All I’m trying to say is that if we can provide a mathematical proof for example that a certain process produces |cdf(x) - x| < eps(x) and eps(x) is small enough everywhere, we should accept that as a uniform random generator. Basically I think that’s a good criterion for deciding that we have a good generator. I personally think a good eps for the whole space is probably about 2^-40 or better. I also personally think that if there are a few quirks in there that are on the order 2^-30 it’d be acceptable, especially if it reduces the error in other places (like for example debiasing would be OK with me even if it produced some kink somewhere provided it’s an understood and documented kink and doesn’t affect practical simulations KS tests after an hour on one core for example)
I’m just saying I’m planning to set up a Quarto document that can assess this question empirically as well and be provided as a document other people can run and produce simulation evidence that the simulation WORKS the way we say it does. This provides both assurance against bugs and assurance that people can do certain kinds of computations with singularities that they can verify without having to write the verification code. I don’t recommend it as continuous integration test.

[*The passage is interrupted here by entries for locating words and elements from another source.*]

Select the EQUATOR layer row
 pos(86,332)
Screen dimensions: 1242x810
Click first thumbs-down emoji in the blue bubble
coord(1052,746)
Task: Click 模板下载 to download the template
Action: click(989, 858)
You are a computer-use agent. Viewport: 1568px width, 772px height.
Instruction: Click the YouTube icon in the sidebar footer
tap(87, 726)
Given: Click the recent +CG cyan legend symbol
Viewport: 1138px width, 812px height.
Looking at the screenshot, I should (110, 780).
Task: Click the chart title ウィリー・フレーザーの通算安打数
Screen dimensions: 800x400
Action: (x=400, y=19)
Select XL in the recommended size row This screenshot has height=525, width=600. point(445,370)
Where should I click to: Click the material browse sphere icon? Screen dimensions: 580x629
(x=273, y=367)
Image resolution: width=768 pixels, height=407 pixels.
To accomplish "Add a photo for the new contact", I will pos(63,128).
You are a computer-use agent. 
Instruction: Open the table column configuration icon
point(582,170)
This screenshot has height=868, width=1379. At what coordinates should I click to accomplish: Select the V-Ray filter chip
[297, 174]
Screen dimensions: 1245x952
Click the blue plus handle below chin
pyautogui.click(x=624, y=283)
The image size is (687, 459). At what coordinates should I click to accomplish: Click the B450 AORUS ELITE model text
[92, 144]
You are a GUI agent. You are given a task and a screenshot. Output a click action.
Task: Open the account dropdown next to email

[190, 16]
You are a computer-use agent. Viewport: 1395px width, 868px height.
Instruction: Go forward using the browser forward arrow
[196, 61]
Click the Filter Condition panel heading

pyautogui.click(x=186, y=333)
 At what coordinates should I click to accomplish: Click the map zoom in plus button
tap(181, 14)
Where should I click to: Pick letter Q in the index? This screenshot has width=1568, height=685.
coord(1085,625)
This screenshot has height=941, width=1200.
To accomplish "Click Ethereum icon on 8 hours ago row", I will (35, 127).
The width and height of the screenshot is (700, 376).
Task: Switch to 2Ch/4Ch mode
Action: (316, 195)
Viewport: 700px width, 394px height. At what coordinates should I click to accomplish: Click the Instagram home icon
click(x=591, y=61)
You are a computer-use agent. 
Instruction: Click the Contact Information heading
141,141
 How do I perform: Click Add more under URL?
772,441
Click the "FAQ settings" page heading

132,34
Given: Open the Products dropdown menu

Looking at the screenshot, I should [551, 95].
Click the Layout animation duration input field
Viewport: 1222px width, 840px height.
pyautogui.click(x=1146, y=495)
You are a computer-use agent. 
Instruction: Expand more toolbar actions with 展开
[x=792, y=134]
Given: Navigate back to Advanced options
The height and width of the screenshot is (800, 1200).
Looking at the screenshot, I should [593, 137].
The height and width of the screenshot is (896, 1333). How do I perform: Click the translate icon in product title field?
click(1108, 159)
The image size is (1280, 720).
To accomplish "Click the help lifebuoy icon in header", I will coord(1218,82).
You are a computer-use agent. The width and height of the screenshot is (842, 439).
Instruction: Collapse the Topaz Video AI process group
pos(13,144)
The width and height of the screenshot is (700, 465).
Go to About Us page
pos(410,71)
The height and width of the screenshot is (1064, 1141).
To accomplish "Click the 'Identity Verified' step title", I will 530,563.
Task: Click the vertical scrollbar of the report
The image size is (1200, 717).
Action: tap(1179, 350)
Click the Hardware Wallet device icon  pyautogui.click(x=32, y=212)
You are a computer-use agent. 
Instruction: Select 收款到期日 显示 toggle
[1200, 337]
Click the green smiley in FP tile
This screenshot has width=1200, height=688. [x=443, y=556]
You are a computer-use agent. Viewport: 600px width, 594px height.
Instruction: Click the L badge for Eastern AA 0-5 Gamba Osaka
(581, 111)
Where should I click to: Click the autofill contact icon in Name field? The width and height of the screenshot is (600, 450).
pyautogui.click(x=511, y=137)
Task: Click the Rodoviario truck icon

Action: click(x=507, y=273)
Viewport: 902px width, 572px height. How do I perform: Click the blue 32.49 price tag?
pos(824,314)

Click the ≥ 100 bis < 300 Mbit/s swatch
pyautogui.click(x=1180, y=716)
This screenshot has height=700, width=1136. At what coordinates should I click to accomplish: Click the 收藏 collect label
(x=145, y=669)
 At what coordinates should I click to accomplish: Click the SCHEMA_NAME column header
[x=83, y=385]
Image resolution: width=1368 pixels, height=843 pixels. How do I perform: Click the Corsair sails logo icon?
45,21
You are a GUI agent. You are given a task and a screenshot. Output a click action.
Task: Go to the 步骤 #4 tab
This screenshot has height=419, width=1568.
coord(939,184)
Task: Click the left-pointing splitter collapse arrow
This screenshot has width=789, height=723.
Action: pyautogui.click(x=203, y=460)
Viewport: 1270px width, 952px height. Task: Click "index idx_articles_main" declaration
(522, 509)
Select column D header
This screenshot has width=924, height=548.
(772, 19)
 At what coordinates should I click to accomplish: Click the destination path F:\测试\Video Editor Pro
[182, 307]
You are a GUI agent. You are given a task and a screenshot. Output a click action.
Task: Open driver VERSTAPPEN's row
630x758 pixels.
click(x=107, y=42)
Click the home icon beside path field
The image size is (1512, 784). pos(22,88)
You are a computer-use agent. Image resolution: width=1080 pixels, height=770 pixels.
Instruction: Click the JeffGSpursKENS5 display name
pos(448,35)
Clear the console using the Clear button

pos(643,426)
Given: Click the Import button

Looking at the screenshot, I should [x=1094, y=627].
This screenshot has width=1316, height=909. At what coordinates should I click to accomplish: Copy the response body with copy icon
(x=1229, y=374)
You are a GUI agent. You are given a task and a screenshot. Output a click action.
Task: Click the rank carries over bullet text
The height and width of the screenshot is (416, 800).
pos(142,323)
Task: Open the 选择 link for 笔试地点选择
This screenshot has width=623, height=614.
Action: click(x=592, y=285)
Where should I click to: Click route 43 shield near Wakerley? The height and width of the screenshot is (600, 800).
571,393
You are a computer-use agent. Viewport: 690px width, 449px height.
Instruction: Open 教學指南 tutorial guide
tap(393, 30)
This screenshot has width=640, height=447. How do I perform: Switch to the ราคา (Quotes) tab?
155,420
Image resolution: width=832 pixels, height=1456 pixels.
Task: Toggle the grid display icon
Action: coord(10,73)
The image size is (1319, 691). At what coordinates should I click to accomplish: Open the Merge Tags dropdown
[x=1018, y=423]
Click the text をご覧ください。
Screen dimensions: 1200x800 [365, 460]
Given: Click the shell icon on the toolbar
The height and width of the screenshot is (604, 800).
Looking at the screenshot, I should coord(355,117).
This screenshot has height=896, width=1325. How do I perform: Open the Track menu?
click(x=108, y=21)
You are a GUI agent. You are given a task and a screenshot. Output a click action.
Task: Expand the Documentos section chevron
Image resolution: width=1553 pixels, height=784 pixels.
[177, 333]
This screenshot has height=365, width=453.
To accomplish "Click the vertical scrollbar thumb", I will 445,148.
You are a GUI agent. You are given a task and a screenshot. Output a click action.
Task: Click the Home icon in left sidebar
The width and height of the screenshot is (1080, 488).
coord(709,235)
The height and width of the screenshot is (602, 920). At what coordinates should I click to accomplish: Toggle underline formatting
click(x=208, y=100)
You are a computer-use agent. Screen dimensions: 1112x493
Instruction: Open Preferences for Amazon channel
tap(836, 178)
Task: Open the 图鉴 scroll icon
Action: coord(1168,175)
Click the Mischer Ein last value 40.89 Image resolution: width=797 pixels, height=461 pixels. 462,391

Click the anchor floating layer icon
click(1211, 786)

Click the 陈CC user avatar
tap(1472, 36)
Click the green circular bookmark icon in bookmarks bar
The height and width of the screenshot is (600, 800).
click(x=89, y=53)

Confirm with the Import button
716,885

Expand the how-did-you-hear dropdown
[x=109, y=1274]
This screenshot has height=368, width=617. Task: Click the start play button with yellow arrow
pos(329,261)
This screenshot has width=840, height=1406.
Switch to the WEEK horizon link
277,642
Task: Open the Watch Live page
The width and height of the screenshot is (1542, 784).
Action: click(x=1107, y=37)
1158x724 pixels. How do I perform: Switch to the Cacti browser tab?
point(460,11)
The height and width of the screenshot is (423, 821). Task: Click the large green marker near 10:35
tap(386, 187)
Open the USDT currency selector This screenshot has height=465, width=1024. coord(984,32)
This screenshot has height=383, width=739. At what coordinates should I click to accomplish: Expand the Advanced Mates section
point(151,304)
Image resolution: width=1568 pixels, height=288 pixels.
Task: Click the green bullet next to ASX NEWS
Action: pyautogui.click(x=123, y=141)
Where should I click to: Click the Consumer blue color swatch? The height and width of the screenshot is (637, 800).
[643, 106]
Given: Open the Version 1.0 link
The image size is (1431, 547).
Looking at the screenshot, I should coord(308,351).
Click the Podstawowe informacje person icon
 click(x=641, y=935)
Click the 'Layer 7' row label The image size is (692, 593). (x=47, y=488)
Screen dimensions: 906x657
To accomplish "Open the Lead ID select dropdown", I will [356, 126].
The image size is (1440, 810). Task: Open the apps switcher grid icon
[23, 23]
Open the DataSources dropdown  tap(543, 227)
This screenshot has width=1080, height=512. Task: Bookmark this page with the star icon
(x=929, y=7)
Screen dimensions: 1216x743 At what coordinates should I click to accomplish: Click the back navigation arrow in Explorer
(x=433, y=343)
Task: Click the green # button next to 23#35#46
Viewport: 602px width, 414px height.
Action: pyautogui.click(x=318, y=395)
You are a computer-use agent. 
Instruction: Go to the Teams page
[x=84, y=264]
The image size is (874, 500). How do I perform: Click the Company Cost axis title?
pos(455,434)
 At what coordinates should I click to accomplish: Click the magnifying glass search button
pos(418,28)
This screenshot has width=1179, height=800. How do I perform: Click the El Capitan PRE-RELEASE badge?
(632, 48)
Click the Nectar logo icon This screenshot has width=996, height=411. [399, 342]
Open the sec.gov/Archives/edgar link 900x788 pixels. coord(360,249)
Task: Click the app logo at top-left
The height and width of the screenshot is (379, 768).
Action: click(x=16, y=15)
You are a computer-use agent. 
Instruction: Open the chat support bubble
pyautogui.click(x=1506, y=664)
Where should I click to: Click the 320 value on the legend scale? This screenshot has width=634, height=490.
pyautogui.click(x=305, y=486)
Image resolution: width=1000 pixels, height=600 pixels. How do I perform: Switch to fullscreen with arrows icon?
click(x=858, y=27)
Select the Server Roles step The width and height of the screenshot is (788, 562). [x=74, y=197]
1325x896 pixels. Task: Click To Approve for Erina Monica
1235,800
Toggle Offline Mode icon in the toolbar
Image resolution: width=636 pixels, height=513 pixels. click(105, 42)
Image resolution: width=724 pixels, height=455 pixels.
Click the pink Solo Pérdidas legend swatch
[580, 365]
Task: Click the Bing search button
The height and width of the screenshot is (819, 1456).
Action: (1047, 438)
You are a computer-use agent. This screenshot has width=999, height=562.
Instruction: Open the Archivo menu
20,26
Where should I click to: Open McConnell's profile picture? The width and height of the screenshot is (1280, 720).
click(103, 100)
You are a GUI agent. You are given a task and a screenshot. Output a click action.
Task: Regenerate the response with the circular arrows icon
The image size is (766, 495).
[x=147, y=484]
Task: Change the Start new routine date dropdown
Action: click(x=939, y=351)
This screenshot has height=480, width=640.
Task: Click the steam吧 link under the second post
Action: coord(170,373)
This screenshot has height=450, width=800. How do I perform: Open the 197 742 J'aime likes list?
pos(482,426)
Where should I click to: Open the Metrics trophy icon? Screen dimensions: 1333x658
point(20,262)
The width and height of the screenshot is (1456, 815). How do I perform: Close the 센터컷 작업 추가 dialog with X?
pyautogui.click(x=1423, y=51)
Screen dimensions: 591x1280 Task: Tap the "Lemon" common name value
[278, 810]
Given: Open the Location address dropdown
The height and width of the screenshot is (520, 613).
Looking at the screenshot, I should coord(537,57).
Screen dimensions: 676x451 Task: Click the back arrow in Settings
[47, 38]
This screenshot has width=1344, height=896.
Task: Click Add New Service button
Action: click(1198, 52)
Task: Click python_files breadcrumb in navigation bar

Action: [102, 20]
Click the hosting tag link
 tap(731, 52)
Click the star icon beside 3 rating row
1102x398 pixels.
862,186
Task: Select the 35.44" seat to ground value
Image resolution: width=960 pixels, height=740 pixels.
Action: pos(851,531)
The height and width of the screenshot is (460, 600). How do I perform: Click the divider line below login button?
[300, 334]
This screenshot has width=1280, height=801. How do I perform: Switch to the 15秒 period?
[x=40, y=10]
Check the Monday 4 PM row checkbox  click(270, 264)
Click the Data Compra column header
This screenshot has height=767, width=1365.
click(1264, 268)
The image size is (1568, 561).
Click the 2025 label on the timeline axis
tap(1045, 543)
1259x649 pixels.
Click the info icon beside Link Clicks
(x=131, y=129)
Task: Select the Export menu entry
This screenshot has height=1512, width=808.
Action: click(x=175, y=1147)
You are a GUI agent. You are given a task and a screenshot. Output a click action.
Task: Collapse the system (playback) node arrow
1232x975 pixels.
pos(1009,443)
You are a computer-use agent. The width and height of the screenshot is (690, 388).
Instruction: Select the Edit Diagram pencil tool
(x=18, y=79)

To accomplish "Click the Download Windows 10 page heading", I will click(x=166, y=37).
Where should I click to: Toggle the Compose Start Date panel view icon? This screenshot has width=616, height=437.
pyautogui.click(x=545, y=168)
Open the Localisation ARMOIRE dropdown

I think it would be an interesting question as to what happens if we propose algorithm A which is fast, generates say on a grid of N=32 and has a sufficiently simple algorithmic description that it can be proven to have say 1.5*2^(-32) as an upper bound for the error in the cdf everywhere on [0,1), and then in 5 hours of computation there’s another RNG say B which is even slightly faster for the rand! case for example, has no such easy manual verification procedure, but after the 5 hour computation the KS test rejects A and doesn’t reject B as a uniform RNG in the left tail… It’ll become a question at least worth documenting and so that’s what I’m doing, providing a way to document the tradeoffs.
To make it clear, the reason we should care about the left tail independently of the whole range is precisely because of the way floats work almost all the floats in (0,1) are near 0, half of them are below ldexp(1.0f0,-64) or so.
The relevance of the smallest values becomes less important as probabilities at 2^-110 are unobservable on computers in our universe, but 2^-40 is not, it only takes around 0.3 hours on a single core, so it’s a coffee break.
In any case, even if we choose a generator that fails some of these tests, it could be fine but perhaps after all this discussion there’s a DetailedRandom.jl package you can use if you’re interested in increasingly detailed numbers, and having a testing document that can compare them could be valuable for those people.